Affidabilità delle unità a stato solido: perché una nuova SSD necessita di un periodo di prova.

Che si tratti di costosi SSD o di modelli più economici, probabilmente si pensa che nulla sia più sicuro di un SSD nuovo. Ovvero, che in nessun momento della sua vita utile i file saranno più al sicuro di adesso, appena acquistato. Anch'io la pensavo così. Mi sono fidato di un SSD nuovo senza pensarci due volte. Ed è stato un errore madornale.

L'hardware nuovo deve ancora dimostrare la sua affidabilità. Non ho avuto molta fortuna con i nuovi SSD. Una volta, un SSD che doveva essere nuovo di zecca si è rivelato vecchissimo, causando tempi di avvio fino a 30 minuti. Tuttavia, non ho imparato nulla da quell'esperienza, visto che pochi mesi dopo ho scelto di fidarmi ciecamente di un nuovo SSD.

Un nuovo SSD dà la sensazione di essere la soluzione di archiviazione più sicura in assoluto, ma questa sicurezza è in gran parte illusoria.
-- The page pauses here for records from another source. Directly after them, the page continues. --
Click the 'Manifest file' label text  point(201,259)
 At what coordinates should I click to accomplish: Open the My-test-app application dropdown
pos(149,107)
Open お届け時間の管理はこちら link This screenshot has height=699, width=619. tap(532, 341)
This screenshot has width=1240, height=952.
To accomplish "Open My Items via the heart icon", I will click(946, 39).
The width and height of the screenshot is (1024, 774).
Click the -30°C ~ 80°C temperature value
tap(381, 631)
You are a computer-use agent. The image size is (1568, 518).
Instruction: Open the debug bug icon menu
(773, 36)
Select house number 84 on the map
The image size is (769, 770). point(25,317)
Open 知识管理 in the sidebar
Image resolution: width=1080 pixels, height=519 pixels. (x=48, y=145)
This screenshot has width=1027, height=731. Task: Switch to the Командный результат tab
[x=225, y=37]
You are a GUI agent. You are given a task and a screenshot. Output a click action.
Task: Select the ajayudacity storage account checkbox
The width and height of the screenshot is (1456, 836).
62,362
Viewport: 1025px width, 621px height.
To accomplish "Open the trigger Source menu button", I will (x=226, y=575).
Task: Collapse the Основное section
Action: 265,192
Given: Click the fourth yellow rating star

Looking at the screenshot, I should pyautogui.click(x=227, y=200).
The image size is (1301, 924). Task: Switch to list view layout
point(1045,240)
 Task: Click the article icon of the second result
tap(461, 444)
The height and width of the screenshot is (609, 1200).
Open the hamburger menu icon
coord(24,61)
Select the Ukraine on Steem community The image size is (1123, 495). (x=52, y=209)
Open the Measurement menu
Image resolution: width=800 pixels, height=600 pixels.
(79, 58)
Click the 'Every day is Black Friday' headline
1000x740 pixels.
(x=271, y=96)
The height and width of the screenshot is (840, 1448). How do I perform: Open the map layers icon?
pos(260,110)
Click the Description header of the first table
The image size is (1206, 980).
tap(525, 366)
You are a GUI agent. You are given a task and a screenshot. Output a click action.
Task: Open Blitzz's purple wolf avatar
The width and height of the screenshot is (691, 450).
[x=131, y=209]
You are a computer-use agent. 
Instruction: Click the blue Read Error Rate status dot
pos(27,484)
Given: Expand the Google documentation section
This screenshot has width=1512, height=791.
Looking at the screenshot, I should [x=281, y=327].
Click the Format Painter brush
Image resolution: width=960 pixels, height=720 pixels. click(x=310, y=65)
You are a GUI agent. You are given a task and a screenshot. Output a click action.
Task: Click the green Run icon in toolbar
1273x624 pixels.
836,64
L'unità non ha ancora superato mesi di utilizzo nel tuo sistema, non è stata riempita e svuotata più volte, non ha ancora affrontato temperature elevate, stati di sospensione, anomalie del firmware, trasferimenti di file di grandi dimensioni o qualsiasi altra cosa il tuo PC stia per sottoporre a tale sollecitazione.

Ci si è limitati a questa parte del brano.